If you draw a line connecting `(0, 3)` and `(10, 0)`, that's the graph of `g(N)`. Since `N >= 0`, the line starts at `(0, 3)` and goes downwards to the right.

(b) **Finding `g'(N)` and where `g(N)` is increasing or decreasing for `r = 3` and `K = 10`:**
Our function is `g(N) = 3 - (3/10)N`.
To find how fast `g(N)` is changing, we use something called a derivative (`g'(N)`). It tells us the slope of the line at any point.
* The derivative of a constant (like `3`) is `0`.
* The derivative of `(a * N)` (like `(3/10)N`) is just `a` (which is `3/10`).

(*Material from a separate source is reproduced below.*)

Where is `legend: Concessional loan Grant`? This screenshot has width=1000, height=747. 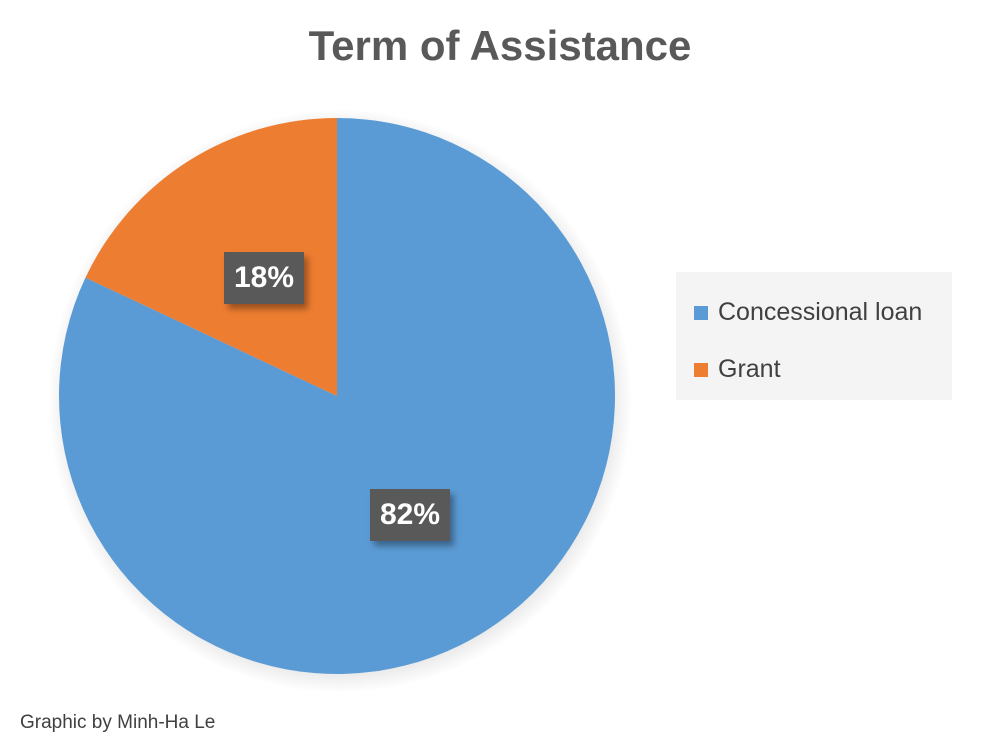
legend: Concessional loan Grant is located at coordinates (814, 336).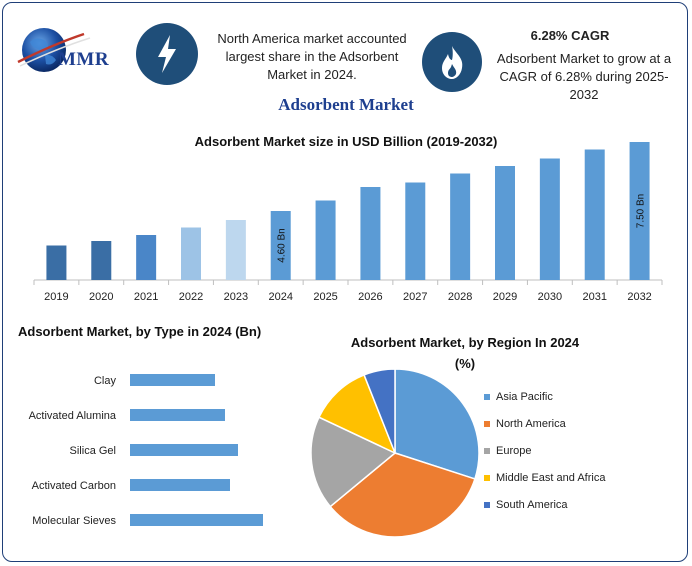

So, `g'(N) = 0 - (3/10) = -3/10`.
Because `g'(N)` is `-3/10`, which is always a negative number, it means the function `g(N)` is always going downwards, or **decreasing**, everywhere.

(c) **Showing `g(N)` is a decreasing function for `K = 10` and `r > 0`:**
Now our function is `g(N) = r * (1 - N/10)`.
Let's multiply it out: `g(N) = r - (r/10)N`.
We need to find the derivative `g'(N)` again to see if it's always negative.
* The derivative of `r` (which is a constant in this case) is `0`.
* The derivative of `(r/10)N` is just `r/10`.
So, `g'(N) = 0 - (r/10) = -r/10`.
The problem tells us that `r > 0` (which means `r` is a positive number).
If `r` is positive, then `r/10` is also positive.
And if `r/10` is positive, then `-r/10` must be a negative number.
Since `g'(N)` is always a negative number, this means the function `g(N)` is always **decreasing** for all values of `N > 0`.